START PROVIDED INFORMATION

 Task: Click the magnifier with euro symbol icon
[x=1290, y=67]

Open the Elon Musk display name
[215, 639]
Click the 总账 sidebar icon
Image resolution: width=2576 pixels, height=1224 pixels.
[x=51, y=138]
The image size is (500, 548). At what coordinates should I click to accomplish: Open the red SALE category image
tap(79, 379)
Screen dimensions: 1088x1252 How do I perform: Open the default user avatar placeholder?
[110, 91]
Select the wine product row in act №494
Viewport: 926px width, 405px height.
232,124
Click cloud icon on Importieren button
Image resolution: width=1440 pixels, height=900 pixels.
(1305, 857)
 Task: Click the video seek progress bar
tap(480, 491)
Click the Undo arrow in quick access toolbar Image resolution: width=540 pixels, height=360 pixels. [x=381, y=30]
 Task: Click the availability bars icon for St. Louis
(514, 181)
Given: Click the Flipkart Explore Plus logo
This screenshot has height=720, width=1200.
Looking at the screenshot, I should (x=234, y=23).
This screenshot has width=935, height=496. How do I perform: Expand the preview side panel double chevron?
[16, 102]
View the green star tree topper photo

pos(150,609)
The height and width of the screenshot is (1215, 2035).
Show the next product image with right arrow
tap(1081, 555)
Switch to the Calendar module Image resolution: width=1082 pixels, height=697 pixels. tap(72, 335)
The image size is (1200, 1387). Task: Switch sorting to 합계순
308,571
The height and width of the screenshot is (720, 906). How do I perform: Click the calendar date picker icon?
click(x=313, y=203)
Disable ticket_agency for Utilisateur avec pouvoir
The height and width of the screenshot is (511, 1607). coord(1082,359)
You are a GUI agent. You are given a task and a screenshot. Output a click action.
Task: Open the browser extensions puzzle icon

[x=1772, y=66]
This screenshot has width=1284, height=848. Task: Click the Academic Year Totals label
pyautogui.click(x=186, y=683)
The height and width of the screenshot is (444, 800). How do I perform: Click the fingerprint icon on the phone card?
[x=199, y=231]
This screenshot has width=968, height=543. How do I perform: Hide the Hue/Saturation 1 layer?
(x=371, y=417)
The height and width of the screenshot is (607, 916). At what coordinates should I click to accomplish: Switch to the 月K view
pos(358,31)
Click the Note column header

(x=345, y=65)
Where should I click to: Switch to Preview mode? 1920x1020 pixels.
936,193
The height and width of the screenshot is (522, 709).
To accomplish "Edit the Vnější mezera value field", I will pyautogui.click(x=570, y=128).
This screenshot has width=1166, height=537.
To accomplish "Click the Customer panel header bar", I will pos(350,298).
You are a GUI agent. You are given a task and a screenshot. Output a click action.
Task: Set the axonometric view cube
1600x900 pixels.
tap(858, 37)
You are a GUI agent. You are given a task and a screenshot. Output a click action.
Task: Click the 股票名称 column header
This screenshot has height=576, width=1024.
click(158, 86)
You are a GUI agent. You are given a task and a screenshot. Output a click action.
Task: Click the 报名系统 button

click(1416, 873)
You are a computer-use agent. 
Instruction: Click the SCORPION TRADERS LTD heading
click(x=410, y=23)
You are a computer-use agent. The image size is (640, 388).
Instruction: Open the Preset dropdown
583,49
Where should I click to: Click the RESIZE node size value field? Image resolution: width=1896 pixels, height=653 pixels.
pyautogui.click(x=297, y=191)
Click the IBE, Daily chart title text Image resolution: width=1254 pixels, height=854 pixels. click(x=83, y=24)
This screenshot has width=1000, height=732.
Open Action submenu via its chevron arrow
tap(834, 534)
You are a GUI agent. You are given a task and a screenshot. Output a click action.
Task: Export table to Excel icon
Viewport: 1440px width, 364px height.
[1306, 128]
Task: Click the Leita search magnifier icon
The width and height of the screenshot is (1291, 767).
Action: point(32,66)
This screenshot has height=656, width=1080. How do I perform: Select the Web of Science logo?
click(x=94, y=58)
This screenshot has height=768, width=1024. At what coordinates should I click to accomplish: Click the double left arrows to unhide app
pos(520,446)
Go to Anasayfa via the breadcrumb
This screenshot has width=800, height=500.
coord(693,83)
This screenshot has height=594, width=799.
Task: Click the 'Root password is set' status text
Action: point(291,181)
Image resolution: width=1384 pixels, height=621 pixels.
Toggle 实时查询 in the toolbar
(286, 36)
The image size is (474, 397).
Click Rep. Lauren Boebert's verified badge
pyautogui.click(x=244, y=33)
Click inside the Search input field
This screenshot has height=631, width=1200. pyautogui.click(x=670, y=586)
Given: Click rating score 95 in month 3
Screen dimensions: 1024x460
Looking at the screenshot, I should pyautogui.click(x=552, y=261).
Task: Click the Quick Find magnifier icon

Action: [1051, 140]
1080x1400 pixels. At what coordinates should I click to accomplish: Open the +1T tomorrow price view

END PROVIDED INFORMATION

# WORK TASK
Collect the lines of the data that carry the word "computer".

# SOLUTION FOR THIS EXERCISE
You are a computer-use agent. 
You are a computer-use agent. The image size is (640, 388).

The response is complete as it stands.